[REQUIREMENT] Rewrite only the data lines from the line with "What do you see at coordinates (1230, 894)" to the line with "In order to click on data-label: 223", changing "screenshot" to "image" and leaving everything else the same.

Source data
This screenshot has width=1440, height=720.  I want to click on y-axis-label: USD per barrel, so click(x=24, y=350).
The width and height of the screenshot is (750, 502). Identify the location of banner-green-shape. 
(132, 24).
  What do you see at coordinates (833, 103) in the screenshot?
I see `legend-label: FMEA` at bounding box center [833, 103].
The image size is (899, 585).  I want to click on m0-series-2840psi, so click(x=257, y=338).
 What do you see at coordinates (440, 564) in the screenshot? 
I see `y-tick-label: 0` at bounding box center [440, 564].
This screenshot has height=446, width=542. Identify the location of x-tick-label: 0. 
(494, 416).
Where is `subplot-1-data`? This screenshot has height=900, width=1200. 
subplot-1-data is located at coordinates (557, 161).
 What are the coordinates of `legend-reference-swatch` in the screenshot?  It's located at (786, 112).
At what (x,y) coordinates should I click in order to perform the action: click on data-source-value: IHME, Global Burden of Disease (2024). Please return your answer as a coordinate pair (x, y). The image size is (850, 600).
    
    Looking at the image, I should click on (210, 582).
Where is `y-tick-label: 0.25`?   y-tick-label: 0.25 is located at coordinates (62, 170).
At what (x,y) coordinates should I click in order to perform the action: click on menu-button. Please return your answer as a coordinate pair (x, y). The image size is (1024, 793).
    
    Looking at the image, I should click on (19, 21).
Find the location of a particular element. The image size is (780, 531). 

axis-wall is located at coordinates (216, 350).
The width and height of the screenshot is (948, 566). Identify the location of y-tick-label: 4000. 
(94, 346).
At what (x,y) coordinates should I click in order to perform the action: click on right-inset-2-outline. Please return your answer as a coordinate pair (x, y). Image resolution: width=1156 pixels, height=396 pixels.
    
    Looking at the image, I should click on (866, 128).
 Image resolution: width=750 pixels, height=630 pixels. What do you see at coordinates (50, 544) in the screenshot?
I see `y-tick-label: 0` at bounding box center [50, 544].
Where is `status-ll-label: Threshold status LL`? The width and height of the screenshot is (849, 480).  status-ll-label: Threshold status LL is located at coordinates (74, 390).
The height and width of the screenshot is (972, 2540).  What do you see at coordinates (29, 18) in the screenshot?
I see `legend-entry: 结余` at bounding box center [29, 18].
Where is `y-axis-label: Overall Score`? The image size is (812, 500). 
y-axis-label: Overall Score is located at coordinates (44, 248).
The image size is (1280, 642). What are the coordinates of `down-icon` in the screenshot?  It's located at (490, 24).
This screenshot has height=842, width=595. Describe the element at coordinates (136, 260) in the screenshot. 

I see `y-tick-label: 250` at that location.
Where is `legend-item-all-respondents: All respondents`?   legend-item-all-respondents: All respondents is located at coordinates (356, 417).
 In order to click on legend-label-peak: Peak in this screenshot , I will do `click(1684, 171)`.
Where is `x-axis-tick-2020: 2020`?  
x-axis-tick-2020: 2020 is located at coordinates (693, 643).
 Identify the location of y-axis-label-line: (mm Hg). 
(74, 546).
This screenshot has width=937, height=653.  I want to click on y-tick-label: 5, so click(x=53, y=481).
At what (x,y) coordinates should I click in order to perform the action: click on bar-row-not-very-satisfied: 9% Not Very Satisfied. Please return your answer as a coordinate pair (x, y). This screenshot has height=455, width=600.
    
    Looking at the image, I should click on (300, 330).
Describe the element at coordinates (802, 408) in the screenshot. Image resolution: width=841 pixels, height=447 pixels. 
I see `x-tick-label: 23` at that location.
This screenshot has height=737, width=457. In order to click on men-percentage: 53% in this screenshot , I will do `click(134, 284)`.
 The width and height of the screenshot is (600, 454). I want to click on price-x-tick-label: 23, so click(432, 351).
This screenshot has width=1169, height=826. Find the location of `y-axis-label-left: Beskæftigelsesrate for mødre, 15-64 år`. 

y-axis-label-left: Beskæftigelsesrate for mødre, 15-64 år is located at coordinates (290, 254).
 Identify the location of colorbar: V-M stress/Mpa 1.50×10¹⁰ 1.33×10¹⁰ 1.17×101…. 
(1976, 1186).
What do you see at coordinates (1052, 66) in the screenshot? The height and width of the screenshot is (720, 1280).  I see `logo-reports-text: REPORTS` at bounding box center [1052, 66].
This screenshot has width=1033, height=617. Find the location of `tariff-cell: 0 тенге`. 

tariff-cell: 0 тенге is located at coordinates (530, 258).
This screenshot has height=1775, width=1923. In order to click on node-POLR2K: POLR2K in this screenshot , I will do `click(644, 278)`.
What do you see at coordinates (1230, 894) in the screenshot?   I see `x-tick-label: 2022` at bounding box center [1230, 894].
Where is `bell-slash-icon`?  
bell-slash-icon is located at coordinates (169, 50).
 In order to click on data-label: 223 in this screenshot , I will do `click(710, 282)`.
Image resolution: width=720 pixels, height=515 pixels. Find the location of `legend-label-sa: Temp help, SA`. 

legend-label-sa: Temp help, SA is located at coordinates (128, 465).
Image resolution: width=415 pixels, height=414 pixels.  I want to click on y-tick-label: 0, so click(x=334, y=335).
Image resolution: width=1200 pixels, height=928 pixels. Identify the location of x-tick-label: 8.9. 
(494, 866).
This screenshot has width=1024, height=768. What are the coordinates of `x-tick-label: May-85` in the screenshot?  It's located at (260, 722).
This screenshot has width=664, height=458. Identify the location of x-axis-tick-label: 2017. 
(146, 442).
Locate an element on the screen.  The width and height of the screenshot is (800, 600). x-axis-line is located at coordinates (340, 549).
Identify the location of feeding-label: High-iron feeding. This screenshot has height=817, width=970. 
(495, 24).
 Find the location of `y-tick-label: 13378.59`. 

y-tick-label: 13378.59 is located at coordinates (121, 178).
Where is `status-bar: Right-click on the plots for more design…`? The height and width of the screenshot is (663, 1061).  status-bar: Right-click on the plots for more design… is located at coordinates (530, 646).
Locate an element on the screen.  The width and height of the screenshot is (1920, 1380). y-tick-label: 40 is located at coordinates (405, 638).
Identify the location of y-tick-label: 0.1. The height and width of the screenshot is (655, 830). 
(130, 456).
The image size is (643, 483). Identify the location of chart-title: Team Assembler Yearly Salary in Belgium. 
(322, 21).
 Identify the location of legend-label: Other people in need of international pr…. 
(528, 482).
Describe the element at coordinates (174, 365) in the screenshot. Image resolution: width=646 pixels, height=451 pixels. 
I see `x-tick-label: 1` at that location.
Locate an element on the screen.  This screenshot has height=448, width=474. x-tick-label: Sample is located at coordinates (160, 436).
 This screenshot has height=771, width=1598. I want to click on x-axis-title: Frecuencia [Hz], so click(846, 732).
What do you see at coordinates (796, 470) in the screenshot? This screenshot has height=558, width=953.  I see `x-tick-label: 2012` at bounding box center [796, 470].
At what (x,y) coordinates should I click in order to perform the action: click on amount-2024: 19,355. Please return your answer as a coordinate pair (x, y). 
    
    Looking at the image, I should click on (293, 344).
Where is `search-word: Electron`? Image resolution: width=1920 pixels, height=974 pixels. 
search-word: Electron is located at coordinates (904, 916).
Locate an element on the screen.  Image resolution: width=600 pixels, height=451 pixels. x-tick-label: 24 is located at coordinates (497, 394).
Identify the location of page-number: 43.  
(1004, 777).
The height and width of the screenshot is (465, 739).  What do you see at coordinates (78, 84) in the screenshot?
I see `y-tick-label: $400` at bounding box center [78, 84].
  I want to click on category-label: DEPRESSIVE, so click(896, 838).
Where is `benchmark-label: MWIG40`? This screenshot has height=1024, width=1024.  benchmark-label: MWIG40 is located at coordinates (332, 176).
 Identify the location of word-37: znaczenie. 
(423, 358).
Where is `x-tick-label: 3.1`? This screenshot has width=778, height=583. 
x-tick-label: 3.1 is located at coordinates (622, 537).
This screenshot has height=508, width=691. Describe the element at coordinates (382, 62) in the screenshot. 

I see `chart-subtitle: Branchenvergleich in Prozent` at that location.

[TASK ANSWER]
What do you see at coordinates (1230, 894) in the image?   I see `x-tick-label: 2022` at bounding box center [1230, 894].
Where is `bell-slash-icon`?  
bell-slash-icon is located at coordinates (169, 50).
 In order to click on data-label: 223 in this image , I will do `click(710, 282)`.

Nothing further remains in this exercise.